Acoustic signals are also common, but there are technical problems in recording and interpreting signals produced by small sound sources. Recording is difficult partly because acoustic power and distance follow an inverse sixth-power relationship where the wavelength of the sound is less than one-third the diameter of the source (Bennet-Clark, 1971). This is true of many Diptera, whose sound source, the wings, produce sounds of low frequency, in contrast to the majority of the better-known singing insects, such as crickets and cicadas, which produce highfrequency songs. A further complication is that both the type of microphone used and the recording mode of the tape recorder can affect the form of the signal.
The sounds produced by Diptera can be subdivided with regard to function in a manner similar to that used to classify pheromones. Sounds are probably used less as attractants than are pheromones because of the physical limitations mentioned above, but Xanthempis trigramma and some Dacus species produce sounds in this category. Sexual stimulation due to acoustic signals is also common, and both male and female Drosophila produce sounds that repel other flies.
All the communication that I have described occurs in a sexual context. As the females, at least, of many species mate only once or at long intervals, it is clearly adaptive for the sexual signals to be synchronized with the reproductive cycle. Thus the switching on and off of pheromone production at the appropriate time is a general feature of Diptera and of other insects, and the same is probably true of acoustic signals. The synchronization of ovarian development and various aspects of reproductive behavior, including pheromone production, has been shown to be under endocrine control in some insects, but the situation in Diptera awaits investigation (Barth, 1970).
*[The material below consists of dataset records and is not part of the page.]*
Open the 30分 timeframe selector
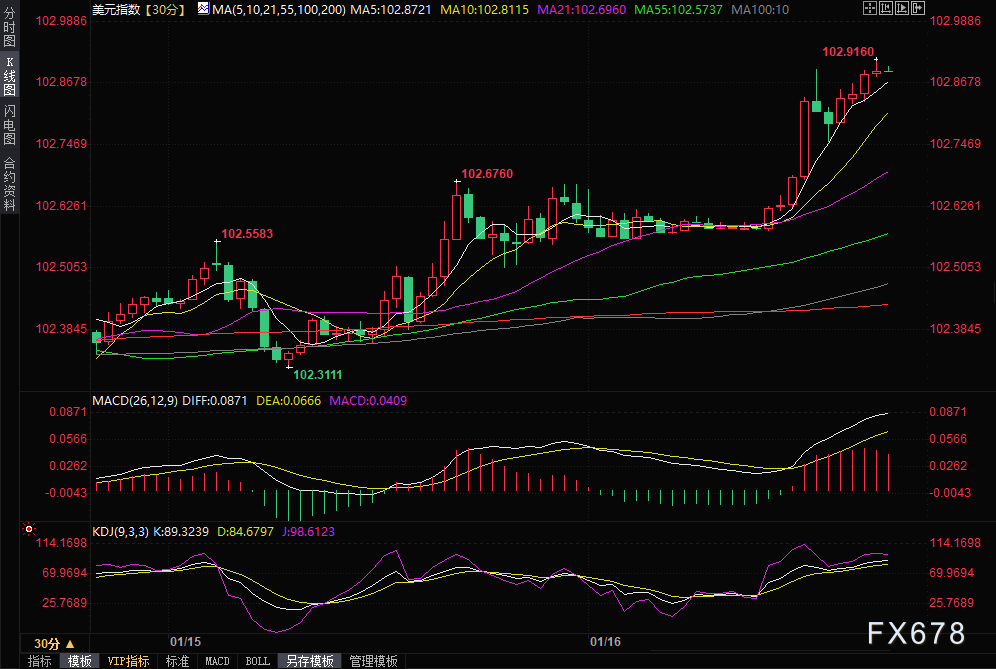Viewport: 996px width, 669px height. coord(54,642)
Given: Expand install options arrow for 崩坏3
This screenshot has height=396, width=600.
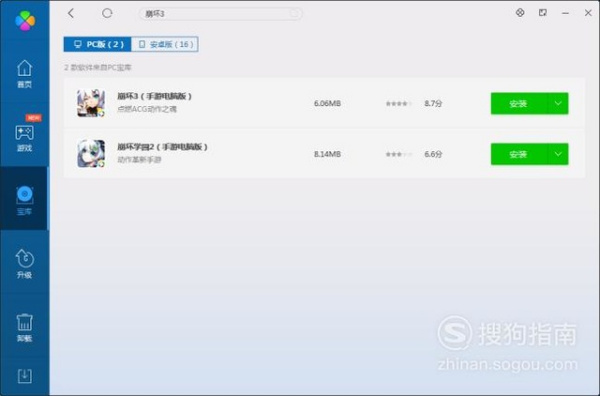Looking at the screenshot, I should [558, 103].
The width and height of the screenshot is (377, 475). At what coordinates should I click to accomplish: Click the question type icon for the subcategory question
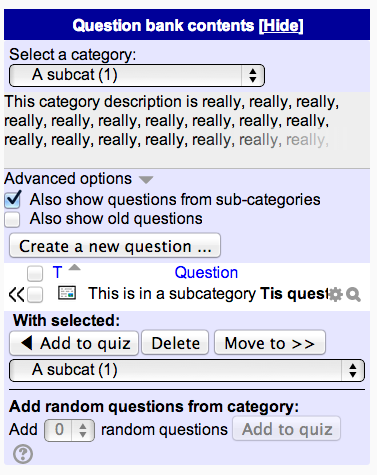(67, 293)
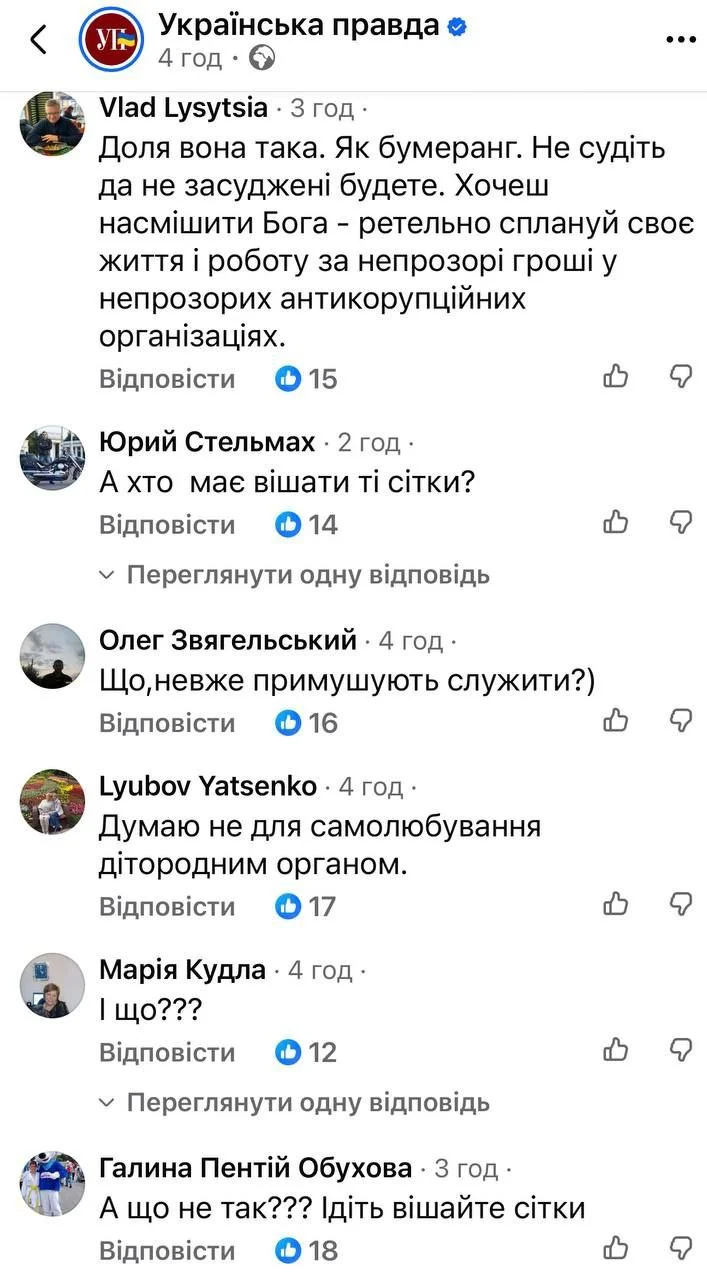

The species-isolating function of communication is clearly seen in Diptera. The selective pressure acting to produce these isolating mechanisms is demonstrated by the extremely diverse song patterns recorded from different species of Drosophila. There are species that produce continuous songs, which may be of a single frequency, of two alternating frequencies, or frequency modulated. The majority of species, however, produce pulsed sounds of different pulse length, pulse frequency, and repetition rate, while some use more than one type of song (Ewing and Bennet-Clark, 1968; Ewing 1970).
An important criterion for signals used as isolating mechanisms is that they should be invariable within species. This is true of the pheromones that have been investigated and of acoustic signals. One possible exception is the scent that mediates the rare genotype advantage in Drosophila. Hay (1973) suggests that this may develop as a colony odor, similar to that found in some social Hymenoptera. However, this odor functions not as an isolating mechanism but as a promoter of genetic heterogeneity within a species.